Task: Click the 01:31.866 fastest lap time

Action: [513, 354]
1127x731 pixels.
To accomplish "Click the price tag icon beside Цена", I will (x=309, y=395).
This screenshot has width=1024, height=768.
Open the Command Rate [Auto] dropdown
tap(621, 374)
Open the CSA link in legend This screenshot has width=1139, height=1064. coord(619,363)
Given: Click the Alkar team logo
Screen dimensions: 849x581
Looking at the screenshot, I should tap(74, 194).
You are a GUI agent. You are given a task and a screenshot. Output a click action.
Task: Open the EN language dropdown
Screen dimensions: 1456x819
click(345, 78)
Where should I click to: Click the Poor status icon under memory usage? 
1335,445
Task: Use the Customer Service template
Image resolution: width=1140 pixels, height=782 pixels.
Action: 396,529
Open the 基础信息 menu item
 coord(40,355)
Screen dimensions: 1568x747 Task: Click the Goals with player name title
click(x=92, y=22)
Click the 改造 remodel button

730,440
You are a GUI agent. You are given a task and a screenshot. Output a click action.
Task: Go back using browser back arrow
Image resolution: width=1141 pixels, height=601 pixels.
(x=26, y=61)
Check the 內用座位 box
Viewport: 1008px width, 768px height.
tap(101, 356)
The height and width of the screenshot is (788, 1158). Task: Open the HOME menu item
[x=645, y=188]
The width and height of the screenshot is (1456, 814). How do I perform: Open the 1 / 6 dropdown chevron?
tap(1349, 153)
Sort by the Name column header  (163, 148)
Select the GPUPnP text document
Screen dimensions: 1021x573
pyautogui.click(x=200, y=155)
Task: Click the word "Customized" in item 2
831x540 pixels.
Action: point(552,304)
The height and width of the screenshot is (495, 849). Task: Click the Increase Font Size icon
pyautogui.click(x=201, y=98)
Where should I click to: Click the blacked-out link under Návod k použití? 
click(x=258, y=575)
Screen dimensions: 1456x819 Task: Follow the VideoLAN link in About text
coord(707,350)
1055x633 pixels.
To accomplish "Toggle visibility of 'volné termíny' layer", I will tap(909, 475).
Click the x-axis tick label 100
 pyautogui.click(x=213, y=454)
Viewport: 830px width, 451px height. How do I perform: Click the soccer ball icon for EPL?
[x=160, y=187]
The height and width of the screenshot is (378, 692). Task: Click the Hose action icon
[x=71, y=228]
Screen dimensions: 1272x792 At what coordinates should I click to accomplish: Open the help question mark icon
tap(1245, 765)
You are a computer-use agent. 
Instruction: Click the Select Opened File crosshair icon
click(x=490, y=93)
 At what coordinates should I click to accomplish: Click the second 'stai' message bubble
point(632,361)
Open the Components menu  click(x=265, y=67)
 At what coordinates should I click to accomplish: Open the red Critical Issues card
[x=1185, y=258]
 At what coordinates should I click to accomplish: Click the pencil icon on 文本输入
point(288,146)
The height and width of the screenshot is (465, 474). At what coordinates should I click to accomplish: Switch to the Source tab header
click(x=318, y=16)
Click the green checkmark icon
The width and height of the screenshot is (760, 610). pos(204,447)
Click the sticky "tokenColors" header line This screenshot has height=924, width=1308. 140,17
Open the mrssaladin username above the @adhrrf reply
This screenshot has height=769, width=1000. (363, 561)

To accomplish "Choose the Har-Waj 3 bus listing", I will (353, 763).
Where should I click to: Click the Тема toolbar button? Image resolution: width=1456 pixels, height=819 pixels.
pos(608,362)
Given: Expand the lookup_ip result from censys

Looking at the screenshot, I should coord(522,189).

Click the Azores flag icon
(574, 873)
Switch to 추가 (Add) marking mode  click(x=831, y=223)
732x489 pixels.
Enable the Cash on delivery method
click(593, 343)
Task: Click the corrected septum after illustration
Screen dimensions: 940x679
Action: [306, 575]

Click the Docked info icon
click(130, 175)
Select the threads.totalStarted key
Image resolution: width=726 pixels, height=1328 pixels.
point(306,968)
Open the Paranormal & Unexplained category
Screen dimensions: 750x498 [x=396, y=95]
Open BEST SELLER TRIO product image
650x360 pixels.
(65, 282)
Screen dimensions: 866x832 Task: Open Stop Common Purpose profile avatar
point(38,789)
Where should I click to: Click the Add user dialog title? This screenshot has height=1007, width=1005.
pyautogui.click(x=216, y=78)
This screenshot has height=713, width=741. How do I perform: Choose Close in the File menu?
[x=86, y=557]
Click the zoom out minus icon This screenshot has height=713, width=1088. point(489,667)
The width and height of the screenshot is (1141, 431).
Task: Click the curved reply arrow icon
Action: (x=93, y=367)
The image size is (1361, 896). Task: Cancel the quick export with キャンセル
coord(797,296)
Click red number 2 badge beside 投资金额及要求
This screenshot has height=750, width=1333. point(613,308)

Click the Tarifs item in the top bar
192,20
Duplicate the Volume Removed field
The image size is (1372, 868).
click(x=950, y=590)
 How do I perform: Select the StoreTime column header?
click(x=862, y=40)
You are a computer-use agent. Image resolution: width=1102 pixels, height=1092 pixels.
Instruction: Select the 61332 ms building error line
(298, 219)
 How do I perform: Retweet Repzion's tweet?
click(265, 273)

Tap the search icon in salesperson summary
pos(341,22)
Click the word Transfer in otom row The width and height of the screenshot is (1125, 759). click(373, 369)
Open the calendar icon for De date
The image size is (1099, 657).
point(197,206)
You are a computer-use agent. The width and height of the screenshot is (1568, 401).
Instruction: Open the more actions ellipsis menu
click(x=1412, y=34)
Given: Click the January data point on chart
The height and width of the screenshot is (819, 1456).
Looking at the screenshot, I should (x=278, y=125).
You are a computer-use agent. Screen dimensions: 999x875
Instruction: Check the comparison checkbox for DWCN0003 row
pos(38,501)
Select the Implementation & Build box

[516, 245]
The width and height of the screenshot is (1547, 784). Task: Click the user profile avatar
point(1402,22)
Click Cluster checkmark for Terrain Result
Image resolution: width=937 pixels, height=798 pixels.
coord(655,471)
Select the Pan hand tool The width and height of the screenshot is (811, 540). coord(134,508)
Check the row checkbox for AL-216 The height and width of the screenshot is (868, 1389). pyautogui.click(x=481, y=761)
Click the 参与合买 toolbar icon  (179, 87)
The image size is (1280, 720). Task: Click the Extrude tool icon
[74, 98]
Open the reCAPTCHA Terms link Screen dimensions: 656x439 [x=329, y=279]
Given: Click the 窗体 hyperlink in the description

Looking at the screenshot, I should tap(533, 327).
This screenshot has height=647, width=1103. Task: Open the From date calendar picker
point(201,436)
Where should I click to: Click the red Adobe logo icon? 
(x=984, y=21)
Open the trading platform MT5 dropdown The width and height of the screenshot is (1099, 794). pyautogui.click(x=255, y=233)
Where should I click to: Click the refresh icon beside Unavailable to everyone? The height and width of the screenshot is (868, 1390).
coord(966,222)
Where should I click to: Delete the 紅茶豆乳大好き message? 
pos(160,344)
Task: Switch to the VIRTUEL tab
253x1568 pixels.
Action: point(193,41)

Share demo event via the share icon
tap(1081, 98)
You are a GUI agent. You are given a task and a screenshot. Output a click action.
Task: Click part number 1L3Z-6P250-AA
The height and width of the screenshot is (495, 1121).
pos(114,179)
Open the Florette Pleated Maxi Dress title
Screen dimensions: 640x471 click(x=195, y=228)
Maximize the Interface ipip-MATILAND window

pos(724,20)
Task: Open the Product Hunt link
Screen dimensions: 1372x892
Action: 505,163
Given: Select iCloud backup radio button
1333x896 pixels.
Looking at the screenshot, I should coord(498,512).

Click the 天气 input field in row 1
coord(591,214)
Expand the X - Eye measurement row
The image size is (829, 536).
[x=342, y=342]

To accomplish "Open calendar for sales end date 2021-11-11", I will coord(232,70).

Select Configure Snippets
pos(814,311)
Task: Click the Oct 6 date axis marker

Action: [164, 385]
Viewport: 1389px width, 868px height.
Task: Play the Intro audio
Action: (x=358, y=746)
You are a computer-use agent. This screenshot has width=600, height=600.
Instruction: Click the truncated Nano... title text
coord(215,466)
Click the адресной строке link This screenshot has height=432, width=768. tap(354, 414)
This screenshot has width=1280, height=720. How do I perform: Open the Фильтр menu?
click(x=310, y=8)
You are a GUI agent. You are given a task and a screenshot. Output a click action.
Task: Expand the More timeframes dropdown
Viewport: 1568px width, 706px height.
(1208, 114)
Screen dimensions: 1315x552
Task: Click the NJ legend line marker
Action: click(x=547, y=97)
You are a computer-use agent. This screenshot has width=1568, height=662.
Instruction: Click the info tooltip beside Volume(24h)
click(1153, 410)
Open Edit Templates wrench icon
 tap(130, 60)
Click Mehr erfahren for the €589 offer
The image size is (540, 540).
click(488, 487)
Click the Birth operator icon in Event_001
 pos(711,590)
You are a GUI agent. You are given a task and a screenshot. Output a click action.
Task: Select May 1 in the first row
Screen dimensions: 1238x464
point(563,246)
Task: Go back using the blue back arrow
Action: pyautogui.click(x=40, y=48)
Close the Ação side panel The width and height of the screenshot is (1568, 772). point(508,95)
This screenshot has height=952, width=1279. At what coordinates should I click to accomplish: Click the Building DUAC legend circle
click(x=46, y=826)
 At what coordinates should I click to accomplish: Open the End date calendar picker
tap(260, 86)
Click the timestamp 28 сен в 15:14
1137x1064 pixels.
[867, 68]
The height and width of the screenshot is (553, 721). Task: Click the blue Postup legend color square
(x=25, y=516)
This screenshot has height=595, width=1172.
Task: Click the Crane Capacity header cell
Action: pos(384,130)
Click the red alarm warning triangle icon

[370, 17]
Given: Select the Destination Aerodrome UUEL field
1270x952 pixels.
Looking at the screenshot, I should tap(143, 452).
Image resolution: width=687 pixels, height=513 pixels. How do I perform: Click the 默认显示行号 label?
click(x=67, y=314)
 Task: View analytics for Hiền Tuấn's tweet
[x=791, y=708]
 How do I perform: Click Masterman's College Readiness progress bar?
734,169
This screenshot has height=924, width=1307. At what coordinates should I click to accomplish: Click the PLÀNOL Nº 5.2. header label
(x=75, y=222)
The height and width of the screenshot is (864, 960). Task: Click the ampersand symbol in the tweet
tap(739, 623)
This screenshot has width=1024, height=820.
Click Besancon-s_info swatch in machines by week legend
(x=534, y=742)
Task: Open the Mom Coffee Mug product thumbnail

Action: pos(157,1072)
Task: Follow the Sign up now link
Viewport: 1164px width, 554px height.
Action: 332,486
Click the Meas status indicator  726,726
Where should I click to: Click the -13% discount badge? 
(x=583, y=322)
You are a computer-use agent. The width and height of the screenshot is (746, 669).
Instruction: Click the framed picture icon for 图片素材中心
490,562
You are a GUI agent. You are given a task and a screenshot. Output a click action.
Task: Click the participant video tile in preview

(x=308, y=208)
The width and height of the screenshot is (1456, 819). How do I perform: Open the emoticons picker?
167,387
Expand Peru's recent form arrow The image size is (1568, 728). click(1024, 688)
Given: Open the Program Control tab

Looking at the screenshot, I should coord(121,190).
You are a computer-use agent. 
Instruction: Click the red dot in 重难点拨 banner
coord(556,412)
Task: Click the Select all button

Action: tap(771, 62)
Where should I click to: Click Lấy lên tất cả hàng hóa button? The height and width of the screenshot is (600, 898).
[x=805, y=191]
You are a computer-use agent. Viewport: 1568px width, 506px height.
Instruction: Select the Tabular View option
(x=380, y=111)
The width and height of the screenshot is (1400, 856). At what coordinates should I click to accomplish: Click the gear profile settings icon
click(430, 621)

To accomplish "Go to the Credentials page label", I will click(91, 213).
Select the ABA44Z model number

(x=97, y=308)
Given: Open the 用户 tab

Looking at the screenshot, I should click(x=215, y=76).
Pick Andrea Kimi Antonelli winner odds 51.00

☆ ☆ ☆

### Direction
Reproduce the part of the records that opens with the line containing "I will coord(232,70)." and closes with the line containing "Action: click(x=547, y=97)", substituting "Manage Snippets" for "Configure Snippets" and changing nothing else.

### Solution for this problem
To accomplish "Open calendar for sales end date 2021-11-11", I will coord(232,70).

Select Manage Snippets
pos(814,311)
Task: Click the Oct 6 date axis marker

Action: [164, 385]
Viewport: 1389px width, 868px height.
Task: Play the Intro audio
Action: (x=358, y=746)
You are a computer-use agent. This screenshot has width=600, height=600.
Instruction: Click the truncated Nano... title text
coord(215,466)
Click the адресной строке link This screenshot has height=432, width=768. tap(354, 414)
This screenshot has width=1280, height=720. How do I perform: Open the Фильтр menu?
click(x=310, y=8)
You are a GUI agent. You are given a task and a screenshot. Output a click action.
Task: Expand the More timeframes dropdown
Viewport: 1568px width, 706px height.
(1208, 114)
Screen dimensions: 1315x552
Task: Click the NJ legend line marker
Action: click(x=547, y=97)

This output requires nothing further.